It is the oil and not the powder from ground-up berries that has been used in studies on prostate health, according to Moerck.

Most of what is on the market this year, will likely be from the lower quality green berries, said Moerck.

The company is getting the message out on such ingredients.

"The 2007 saw palmetto berry harvest, which in past years would have barely started by Labor Day weekend, is nearing completion and has proved to be worse than predicted in our earlier pre-harvest evaluation," said Valensa in one of the letters issued to clients.

It is differentiating its activities from those of some other suppliers it says have taken what little there was of the harvest.

"The aggressive buying activities of a few of the berry buying companies and their willingness to pay exorbitant prices for green, immature, low quality berries has encouraged pickers to harvest with no regard for quality or ripeness," continued the company in a letter.

The price of saw palmetto raw material has subsequently shot up between 30 and 50 percent across the board over last year as supply continues to tighten, and Valensa has twice raised its own prices.

For raw berry material, the price now stands at around $1/lb or $80/kilo.

While Moerck affirmed "price increases can always lead to unscrupulous behaviour" on the part of supplier, he thinks the greater level of awareness surrounding counterfeit ingredients means this tight supply will not result in a glut of fake saw palmetto on the market.

He cited the resent controversy over contaminated and adulterated ingredients from China as quelling some of the fears that cases of fake versions of saw palmetto will increase in the future.

Now that formulators know about supply chain safety issues, they will perhaps be more vigilant.
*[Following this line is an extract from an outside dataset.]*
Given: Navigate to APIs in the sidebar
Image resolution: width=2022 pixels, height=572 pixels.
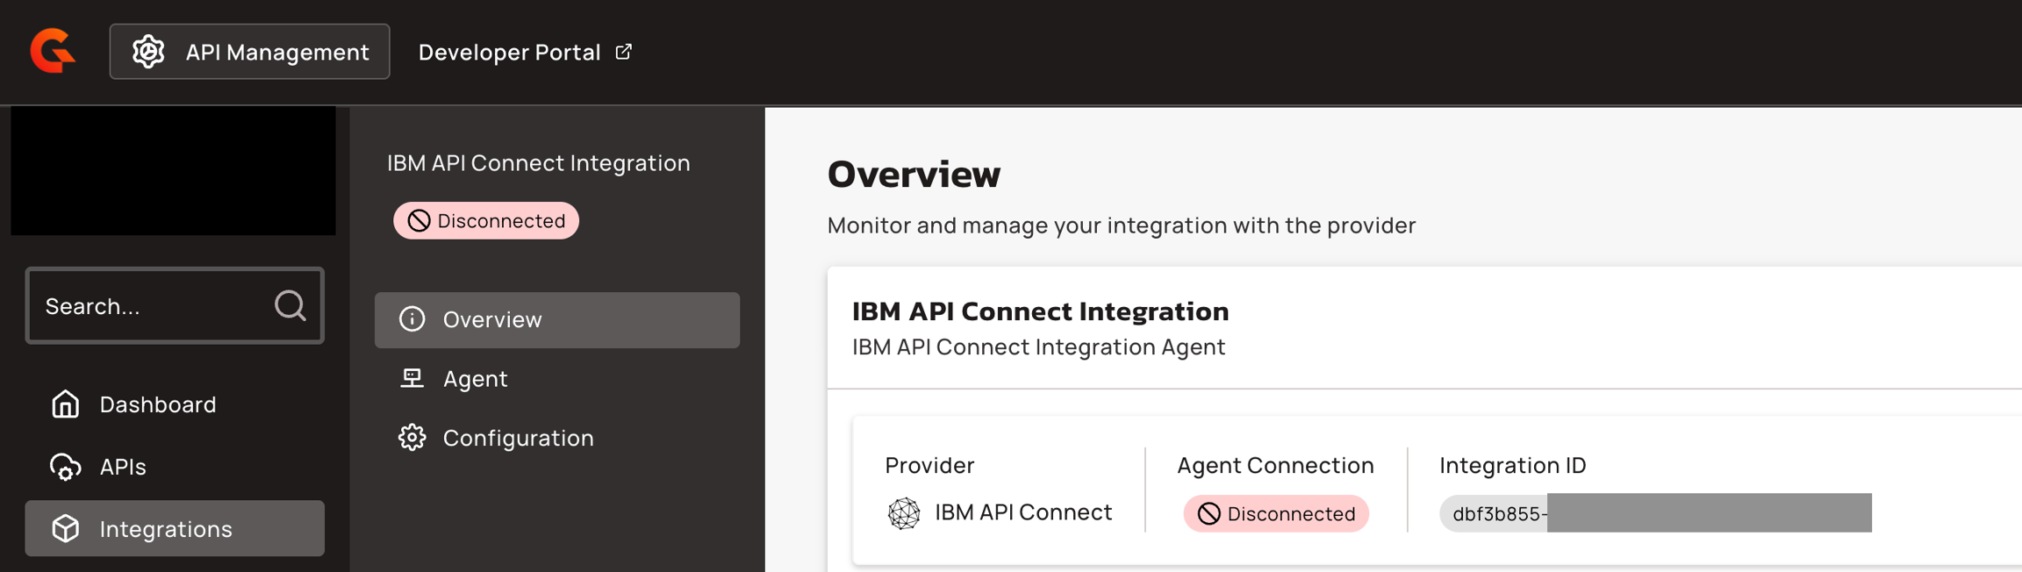Looking at the screenshot, I should (123, 467).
In terms of protecting its own business in light of the drought's impact, Valensa will ramp up efforts to strengthen its position in the market.

"We will reemphasize the marketing of USPlus as a premium brand and deemphasize the commodity product," said Moerck.

Valensa harvests and processes its saw palmetto all in-house at its site in Florida.

The cyclical nature of droughts - which often occur in five to seven year phases - as well as the seasonal threat of hurricanes in the region will continue to threaten the company's supply.